--- Quoted passage Enclosed Below ---
ECOLOGY

Food Chain Pyramid

This activity is designed to show students how all parts of the food chain are interdependent on one another.  Students should begin by decorating four paper or styrofoam cups to represent the sun, the base of all food chains.  Three more cups can be decorated to illustrate plants and bacteria, the producers that use the sun to synthesize their own food.  Next, students can decorate two cups to represent the herbivores, consumers directly feeding off the producers.  Finally, the last cup should illustrate a carnivore.  Students should stack the cups into a pyramid to represent the food chain.  The teacher then removes one of the cups, or an element, of the food chain pyramid.  Students should observe that by removing one part of the food chain, the other parts are affected. 


Design Your Own Food Chain

This activity can be used over and over to make different kinds of food chains.  First the teacher should apply five squares of velcro on a poster board, all in a row.  The other half of the velcro should go onto the back of a blank index card.  Students can draw pictures or cut them out of magazines like National Geographic.  The pictures can be glued onto the cards.  Once a student has all the elements of a food chain (sun, producer, consumers, and decomposer) on index cards, they can attach them to the poster in the correct order.  Each student can present and explain their food chain to the class.  Other students can mix and match cards.
--- End of Enclosed Quoted passage ---
Write out the ecology activities above in full, word for word, from the heading to the final sentence.
--- Dataset entries Enclosed Below ---
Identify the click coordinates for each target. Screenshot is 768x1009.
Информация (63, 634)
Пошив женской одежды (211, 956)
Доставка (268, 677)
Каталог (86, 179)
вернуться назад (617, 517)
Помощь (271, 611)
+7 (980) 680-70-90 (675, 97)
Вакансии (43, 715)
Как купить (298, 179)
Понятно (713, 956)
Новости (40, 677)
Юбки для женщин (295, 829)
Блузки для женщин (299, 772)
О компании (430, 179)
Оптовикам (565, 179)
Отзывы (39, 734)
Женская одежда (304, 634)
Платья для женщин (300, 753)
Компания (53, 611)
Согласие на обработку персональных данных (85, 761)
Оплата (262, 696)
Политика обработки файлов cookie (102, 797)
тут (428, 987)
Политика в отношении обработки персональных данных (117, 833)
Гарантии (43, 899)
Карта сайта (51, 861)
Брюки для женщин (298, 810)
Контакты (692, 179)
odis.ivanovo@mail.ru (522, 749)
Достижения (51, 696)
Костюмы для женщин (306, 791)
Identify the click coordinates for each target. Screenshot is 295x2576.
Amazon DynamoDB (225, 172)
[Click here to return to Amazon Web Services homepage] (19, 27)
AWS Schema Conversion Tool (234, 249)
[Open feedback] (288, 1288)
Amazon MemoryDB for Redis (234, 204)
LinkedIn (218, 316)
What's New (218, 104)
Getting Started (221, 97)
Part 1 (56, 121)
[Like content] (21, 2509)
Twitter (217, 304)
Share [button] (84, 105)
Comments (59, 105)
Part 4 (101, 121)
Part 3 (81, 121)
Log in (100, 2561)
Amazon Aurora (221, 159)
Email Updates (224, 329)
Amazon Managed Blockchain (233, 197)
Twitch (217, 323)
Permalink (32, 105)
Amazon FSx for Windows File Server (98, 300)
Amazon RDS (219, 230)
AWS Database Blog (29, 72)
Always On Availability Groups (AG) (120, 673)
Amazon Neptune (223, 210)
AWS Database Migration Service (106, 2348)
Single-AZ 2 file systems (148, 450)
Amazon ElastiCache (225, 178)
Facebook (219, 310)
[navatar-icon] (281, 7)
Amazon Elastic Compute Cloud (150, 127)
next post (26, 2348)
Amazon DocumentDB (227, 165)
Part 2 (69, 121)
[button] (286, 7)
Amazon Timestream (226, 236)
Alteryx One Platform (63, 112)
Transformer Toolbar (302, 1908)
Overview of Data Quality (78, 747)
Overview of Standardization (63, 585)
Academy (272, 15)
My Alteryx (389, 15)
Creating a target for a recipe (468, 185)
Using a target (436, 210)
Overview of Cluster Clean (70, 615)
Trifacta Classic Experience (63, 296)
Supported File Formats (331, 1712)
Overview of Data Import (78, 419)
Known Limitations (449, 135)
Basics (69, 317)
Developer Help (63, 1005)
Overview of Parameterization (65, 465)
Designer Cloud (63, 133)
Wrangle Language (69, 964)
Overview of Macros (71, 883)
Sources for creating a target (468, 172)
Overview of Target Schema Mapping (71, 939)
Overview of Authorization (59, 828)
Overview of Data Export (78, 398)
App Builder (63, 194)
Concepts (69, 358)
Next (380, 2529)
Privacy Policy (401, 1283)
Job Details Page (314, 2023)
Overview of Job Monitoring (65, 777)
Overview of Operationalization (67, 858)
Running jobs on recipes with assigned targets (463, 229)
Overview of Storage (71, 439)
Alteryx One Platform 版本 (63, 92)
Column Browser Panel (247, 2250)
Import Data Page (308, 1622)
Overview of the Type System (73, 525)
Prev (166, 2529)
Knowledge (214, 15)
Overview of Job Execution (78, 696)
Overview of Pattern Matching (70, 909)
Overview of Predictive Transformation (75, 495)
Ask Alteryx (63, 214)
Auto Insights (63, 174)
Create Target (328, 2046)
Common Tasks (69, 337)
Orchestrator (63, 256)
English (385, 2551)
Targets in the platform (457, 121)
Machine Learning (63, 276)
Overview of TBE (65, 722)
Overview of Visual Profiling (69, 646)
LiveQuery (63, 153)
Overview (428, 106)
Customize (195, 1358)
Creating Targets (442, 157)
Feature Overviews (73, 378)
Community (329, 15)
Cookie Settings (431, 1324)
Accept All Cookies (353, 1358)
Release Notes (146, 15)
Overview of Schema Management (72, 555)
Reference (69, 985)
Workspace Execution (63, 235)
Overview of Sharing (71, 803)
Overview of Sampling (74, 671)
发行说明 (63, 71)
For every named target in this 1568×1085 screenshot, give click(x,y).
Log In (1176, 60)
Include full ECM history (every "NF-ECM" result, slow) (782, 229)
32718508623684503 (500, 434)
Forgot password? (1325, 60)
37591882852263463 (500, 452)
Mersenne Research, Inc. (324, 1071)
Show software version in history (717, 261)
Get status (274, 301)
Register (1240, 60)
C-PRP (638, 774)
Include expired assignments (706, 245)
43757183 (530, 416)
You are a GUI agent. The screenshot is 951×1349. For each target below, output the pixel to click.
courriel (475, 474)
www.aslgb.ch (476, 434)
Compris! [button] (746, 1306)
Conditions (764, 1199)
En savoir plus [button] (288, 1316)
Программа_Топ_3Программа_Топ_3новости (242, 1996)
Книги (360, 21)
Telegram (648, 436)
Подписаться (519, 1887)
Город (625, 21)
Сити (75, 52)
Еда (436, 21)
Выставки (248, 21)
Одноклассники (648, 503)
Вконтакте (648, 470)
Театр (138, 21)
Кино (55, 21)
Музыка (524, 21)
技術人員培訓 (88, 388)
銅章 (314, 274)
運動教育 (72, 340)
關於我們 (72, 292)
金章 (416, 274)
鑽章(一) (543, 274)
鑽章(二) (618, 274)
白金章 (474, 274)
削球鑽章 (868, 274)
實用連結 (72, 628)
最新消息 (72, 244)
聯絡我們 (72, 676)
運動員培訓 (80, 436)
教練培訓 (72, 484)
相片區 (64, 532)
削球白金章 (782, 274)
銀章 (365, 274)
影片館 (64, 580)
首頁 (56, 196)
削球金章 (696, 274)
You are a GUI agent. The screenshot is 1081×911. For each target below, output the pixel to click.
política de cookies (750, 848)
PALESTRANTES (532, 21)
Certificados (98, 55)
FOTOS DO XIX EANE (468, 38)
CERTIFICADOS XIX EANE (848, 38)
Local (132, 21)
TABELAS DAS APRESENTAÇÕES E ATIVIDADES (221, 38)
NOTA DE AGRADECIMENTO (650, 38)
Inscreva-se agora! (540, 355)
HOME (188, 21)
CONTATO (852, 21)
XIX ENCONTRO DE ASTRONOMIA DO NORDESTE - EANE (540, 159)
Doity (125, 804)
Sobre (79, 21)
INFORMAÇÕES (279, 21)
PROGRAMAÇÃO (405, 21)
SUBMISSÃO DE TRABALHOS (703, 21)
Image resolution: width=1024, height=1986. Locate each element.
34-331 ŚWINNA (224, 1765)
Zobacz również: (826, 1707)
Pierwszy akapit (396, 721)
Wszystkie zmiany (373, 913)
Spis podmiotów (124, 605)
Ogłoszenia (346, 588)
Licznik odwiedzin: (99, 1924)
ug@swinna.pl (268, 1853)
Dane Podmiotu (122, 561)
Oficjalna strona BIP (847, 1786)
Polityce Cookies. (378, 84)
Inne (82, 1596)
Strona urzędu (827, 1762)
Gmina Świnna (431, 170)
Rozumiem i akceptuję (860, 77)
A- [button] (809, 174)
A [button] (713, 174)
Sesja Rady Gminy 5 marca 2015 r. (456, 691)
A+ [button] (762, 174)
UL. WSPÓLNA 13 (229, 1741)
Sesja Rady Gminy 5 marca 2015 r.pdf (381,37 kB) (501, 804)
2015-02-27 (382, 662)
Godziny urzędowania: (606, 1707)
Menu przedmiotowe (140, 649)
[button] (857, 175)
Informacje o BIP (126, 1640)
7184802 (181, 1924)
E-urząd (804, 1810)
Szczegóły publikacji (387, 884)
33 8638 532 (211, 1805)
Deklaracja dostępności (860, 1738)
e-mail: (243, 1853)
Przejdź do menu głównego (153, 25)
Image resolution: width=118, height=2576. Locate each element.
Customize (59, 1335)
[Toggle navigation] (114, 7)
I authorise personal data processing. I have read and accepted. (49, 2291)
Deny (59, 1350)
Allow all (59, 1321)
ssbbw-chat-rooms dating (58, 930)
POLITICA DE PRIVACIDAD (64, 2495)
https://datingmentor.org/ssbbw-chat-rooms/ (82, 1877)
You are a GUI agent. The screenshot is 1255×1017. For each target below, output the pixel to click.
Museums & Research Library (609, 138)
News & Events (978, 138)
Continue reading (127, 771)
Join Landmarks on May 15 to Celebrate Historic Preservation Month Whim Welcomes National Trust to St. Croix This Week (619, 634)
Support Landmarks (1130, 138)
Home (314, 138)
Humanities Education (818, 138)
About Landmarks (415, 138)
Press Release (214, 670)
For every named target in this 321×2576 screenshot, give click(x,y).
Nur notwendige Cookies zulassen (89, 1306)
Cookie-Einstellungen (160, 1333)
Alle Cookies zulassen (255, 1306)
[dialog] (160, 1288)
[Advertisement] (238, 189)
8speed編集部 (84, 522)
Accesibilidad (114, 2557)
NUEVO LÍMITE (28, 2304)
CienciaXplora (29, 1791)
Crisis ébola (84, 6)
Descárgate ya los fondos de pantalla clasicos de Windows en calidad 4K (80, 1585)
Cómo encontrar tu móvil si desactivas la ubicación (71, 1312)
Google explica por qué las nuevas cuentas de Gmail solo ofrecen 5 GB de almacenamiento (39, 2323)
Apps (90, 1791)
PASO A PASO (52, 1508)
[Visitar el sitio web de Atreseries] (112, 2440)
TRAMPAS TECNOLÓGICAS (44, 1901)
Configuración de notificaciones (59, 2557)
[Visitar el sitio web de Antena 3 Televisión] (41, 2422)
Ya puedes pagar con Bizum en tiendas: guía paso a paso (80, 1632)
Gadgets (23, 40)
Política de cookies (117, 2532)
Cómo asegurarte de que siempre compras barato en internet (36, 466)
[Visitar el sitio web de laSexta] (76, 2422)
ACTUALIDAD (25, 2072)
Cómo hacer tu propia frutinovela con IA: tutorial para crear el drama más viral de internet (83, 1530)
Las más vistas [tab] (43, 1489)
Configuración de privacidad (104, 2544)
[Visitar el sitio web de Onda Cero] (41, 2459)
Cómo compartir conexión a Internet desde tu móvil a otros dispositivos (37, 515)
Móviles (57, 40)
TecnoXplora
--- End of Enclosed Dataset entries ---
### Result of this task
ECOLOGY

Food Chain Pyramid

This activity is designed to show students how all parts of the food chain are interdependent on one another.  Students should begin by decorating four paper or styrofoam cups to represent the sun, the base of all food chains.  Three more cups can be decorated to illustrate plants and bacteria, the producers that use the sun to synthesize their own food.  Next, students can decorate two cups to represent the herbivores, consumers directly feeding off the producers.  Finally, the last cup should illustrate a carnivore.  Students should stack the cups into a pyramid to represent the food chain.  The teacher then removes one of the cups, or an element, of the food chain pyramid.  Students should observe that by removing one part of the food chain, the other parts are affected. 


Design Your Own Food Chain

This activity can be used over and over to make different kinds of food chains.  First the teacher should apply five squares of velcro on a poster board, all in a row.  The other half of the velcro should go onto the back of a blank index card.  Students can draw pictures or cut them out of magazines like National Geographic.  The pictures can be glued onto the cards.  Once a student has all the elements of a food chain (sun, producer, consumers, and decomposer) on index cards, they can attach them to the poster in the correct order.  Each student can present and explain their food chain to the class.  Other students can mix and match cards.